Bem.. Eu por exemplo sempre respondi bem com treinos "volumosos", meus membros superiores principalmente, mas eu acho que isso muda de corpo pra corpo, pode ser q vc se dê melhor com um ou outro, não creio que seja uma coisa de gênero.

Na verdade não tem um número específico, o que vale é vc fazer até a falha e sentir o músculo trabalhando, se a falha for na repetição 15 dá pra aumentar o peso, apenas isso (:

Postado
Oi Vasthor!!! Valeu a força!!!

Já fiz as modificações que Andy falou...

Vcs tem passe livre aqui!!! Pode dá opinião a vontade!!! è sempre bem vinda sua ajuda! :)

Me explica direito essa "meia extensão" que pega o vasto lateral... Quero ficar com as pernas gigantescas!!! :lol::D

O ciclo tá show de bola!! Tô discutindo ainda melhor opção mas inicialmente tá GH+DECA+OXAN+Stan (injetável)

o link é:

Queria muito que todos vcs me ajudassem lá tb!!!!

T+

Na verdade é o vasto medial, ou vastus medialis

QUAD1.jpg

O pessoal da antiga academia chamava de "extensão vasthor" hehe... acharam estranho, mas depois aderiram.
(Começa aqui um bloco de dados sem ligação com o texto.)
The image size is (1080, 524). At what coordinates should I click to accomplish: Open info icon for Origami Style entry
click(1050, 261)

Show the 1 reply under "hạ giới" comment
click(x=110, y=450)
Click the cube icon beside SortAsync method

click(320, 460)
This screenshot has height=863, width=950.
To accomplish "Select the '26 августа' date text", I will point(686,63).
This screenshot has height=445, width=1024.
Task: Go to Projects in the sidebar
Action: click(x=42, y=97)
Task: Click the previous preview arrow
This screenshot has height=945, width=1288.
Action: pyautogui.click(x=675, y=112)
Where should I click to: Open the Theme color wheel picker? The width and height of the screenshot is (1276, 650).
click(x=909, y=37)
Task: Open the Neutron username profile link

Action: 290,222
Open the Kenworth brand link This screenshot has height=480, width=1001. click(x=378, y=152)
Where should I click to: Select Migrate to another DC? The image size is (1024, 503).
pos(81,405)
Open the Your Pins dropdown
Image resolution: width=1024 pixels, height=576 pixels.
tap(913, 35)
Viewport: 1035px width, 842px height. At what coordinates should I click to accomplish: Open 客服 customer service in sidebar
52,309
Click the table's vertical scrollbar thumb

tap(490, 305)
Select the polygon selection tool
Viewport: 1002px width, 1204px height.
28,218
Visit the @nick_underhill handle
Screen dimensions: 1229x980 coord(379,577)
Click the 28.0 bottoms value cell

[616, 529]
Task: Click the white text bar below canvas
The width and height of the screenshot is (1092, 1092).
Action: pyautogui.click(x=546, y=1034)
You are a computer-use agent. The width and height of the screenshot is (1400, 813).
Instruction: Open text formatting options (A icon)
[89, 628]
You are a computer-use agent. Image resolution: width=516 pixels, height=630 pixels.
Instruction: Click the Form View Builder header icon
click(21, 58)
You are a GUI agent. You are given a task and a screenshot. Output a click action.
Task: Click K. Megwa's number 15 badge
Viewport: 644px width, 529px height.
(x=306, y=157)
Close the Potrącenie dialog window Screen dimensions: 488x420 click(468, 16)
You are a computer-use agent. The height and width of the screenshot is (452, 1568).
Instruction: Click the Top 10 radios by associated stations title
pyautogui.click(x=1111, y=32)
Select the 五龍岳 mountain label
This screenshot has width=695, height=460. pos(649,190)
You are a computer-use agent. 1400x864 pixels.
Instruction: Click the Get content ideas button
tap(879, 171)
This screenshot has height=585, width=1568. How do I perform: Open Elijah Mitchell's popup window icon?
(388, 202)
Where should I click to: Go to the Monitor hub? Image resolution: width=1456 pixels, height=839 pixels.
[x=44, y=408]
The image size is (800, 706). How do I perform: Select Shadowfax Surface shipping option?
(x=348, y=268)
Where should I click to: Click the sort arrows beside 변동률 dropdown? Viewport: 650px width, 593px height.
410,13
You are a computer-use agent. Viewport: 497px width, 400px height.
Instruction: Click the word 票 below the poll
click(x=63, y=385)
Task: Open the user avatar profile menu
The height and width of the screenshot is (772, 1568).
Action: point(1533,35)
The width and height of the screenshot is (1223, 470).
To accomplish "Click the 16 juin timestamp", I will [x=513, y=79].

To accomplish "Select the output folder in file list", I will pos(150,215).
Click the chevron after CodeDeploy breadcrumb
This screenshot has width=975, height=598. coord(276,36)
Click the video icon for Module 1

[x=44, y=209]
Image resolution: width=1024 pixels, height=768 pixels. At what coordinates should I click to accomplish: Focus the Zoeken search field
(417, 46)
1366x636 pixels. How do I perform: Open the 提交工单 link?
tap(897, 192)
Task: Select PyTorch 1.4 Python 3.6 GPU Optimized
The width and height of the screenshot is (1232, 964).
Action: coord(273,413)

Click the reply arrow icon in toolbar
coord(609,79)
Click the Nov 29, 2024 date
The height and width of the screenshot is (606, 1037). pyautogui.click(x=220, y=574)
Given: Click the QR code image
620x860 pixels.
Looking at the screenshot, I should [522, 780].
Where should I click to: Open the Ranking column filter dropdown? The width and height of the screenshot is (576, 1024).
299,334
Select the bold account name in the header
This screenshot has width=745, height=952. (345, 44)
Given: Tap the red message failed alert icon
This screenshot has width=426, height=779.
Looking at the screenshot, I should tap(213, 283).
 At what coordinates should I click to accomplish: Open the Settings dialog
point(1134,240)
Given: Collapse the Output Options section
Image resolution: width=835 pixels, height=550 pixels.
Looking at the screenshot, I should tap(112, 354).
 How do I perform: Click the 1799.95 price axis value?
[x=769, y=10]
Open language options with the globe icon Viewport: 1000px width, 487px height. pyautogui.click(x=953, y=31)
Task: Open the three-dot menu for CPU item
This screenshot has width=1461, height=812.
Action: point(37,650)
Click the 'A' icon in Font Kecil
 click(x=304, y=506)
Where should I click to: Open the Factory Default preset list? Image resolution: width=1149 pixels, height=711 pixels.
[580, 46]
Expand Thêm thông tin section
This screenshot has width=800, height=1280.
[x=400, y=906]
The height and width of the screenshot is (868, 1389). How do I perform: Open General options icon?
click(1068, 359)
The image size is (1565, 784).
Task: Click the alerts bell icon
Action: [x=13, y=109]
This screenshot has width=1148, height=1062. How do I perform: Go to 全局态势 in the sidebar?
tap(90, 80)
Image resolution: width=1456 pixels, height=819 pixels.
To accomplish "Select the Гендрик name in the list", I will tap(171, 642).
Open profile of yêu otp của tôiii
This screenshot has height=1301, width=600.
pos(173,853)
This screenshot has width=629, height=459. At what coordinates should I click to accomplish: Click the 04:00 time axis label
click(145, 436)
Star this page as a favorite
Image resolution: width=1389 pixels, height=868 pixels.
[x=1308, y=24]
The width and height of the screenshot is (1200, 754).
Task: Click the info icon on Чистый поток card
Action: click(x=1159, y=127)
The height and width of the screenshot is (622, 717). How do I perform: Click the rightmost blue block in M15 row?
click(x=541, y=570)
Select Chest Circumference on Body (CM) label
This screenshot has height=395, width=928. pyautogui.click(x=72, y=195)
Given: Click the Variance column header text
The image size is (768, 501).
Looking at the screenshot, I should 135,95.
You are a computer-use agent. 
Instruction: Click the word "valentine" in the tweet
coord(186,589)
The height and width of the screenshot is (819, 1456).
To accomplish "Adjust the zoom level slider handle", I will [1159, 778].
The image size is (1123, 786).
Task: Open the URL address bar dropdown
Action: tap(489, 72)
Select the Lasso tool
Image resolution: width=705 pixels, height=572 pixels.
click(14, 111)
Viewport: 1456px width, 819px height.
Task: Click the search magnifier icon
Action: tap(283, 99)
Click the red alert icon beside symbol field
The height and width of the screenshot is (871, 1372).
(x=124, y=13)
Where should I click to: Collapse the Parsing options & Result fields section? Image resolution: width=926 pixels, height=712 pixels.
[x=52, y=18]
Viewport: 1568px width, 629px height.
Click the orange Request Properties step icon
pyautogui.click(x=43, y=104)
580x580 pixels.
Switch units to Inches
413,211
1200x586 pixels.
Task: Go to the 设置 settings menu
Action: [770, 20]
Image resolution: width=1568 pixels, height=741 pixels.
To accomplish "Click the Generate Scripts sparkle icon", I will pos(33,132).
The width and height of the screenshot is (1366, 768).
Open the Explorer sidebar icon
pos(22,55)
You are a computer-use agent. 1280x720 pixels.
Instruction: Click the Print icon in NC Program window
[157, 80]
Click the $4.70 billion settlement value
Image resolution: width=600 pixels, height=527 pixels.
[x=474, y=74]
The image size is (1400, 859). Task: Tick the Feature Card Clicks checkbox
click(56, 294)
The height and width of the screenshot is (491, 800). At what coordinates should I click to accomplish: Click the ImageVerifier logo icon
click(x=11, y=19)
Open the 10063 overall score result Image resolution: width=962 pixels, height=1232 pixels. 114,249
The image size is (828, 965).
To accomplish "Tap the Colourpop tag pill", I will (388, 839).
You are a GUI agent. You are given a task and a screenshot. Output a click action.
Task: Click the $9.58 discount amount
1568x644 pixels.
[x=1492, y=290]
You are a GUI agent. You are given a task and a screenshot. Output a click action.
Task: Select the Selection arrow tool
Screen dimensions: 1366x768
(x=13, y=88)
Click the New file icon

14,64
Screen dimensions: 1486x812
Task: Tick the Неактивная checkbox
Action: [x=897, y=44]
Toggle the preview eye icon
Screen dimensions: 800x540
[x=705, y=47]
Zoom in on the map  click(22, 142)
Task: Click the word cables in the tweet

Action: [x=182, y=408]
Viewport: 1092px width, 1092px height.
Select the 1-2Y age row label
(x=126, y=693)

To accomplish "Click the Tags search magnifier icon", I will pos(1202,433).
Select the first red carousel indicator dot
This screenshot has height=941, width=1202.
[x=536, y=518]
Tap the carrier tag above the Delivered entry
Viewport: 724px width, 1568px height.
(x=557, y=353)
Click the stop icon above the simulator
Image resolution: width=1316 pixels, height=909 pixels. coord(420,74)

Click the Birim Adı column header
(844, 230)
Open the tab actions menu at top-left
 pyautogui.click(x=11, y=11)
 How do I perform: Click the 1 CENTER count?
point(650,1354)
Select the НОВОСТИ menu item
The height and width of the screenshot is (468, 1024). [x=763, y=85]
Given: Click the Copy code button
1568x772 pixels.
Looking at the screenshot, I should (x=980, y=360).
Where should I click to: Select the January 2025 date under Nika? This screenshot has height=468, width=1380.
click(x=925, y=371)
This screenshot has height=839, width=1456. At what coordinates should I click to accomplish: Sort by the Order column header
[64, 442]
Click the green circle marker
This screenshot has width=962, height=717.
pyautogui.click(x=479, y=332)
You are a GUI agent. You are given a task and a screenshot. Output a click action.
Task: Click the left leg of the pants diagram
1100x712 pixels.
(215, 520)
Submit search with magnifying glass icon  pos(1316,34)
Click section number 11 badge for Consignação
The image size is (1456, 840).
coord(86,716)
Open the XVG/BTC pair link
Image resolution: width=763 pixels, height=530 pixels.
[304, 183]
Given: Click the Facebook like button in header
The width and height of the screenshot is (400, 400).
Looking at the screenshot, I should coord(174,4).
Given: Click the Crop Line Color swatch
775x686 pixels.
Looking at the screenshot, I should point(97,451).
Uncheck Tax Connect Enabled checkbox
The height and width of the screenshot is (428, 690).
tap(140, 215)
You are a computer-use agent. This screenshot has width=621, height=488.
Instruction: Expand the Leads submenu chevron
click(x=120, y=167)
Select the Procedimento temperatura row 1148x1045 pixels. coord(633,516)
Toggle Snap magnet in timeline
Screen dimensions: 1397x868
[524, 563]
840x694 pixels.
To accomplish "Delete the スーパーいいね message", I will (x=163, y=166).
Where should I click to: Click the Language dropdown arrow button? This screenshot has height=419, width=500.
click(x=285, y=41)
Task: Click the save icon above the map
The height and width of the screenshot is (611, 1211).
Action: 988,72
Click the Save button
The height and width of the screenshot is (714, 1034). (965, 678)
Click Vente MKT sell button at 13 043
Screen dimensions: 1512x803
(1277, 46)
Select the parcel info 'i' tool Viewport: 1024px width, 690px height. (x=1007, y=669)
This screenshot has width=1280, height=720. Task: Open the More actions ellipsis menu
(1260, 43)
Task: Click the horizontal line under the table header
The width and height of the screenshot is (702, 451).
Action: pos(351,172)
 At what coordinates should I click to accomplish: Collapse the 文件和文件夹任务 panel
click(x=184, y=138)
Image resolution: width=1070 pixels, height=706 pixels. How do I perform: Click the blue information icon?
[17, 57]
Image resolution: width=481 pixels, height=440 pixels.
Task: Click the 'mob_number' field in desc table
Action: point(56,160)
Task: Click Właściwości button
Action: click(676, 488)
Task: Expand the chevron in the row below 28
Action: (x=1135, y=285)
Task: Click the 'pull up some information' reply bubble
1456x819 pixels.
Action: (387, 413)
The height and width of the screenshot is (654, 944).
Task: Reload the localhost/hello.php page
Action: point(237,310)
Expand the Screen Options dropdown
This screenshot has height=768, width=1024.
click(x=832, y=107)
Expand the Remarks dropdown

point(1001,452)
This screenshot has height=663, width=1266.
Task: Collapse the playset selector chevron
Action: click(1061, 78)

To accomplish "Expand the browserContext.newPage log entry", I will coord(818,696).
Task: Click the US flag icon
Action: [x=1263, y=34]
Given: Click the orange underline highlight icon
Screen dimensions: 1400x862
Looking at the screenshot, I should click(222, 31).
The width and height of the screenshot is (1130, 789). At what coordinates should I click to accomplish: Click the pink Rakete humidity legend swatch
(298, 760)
Vi um video de um corredor olímpico norte americano (100mts rasos) executando o exercicio e comendando sobre as ações do musculo nos demais exercicios. A execução eu faço um pouco diferente da dos corredores, mas em geral funciona assim:

Na cadeira extensora, extender a perna, manter esticada por 2 segundos e voltar até no maximo 45° do movimento, nunca voltando até o ponto inicial.

Metodologia: 12 reps unilaterais e em seguida 15 repetições (com o dobro do peso, claro) com as duas pernas.

Então fica: 12 reps (perna 1) + 12 reps (perna 2) + 15 reps com as duas pernas.

Descanso de 30 segundos antes de mais duas séries idênticas.

Experimente ;)

ps.: GH? :blink:

to correndo lá! rs

Postado

Andy!!! OBRIGADA!!!Que aula!!! :D

Não suma daqui!! rsrsrsrs

Opa! Não é bem isso, mas já aproveitando o gancho explico a técnica também rs

Então, exercícios isometricos são aqueles com contrações/alongamentos sem movimentos. Exemplo: Ao final de uma série na cadeira extensora, manter a perna estática em algum ângulo do movimento. Nesse caso, o ideal seria fazer ao menos 3 momentos de isometria:

- Em um momento de contração máxima (quando as pernas estão completamente estendidas), contrair o quadríceps e segurar por X segundos (a intensidade pode ser controlada aqui, aumentando o valor de X)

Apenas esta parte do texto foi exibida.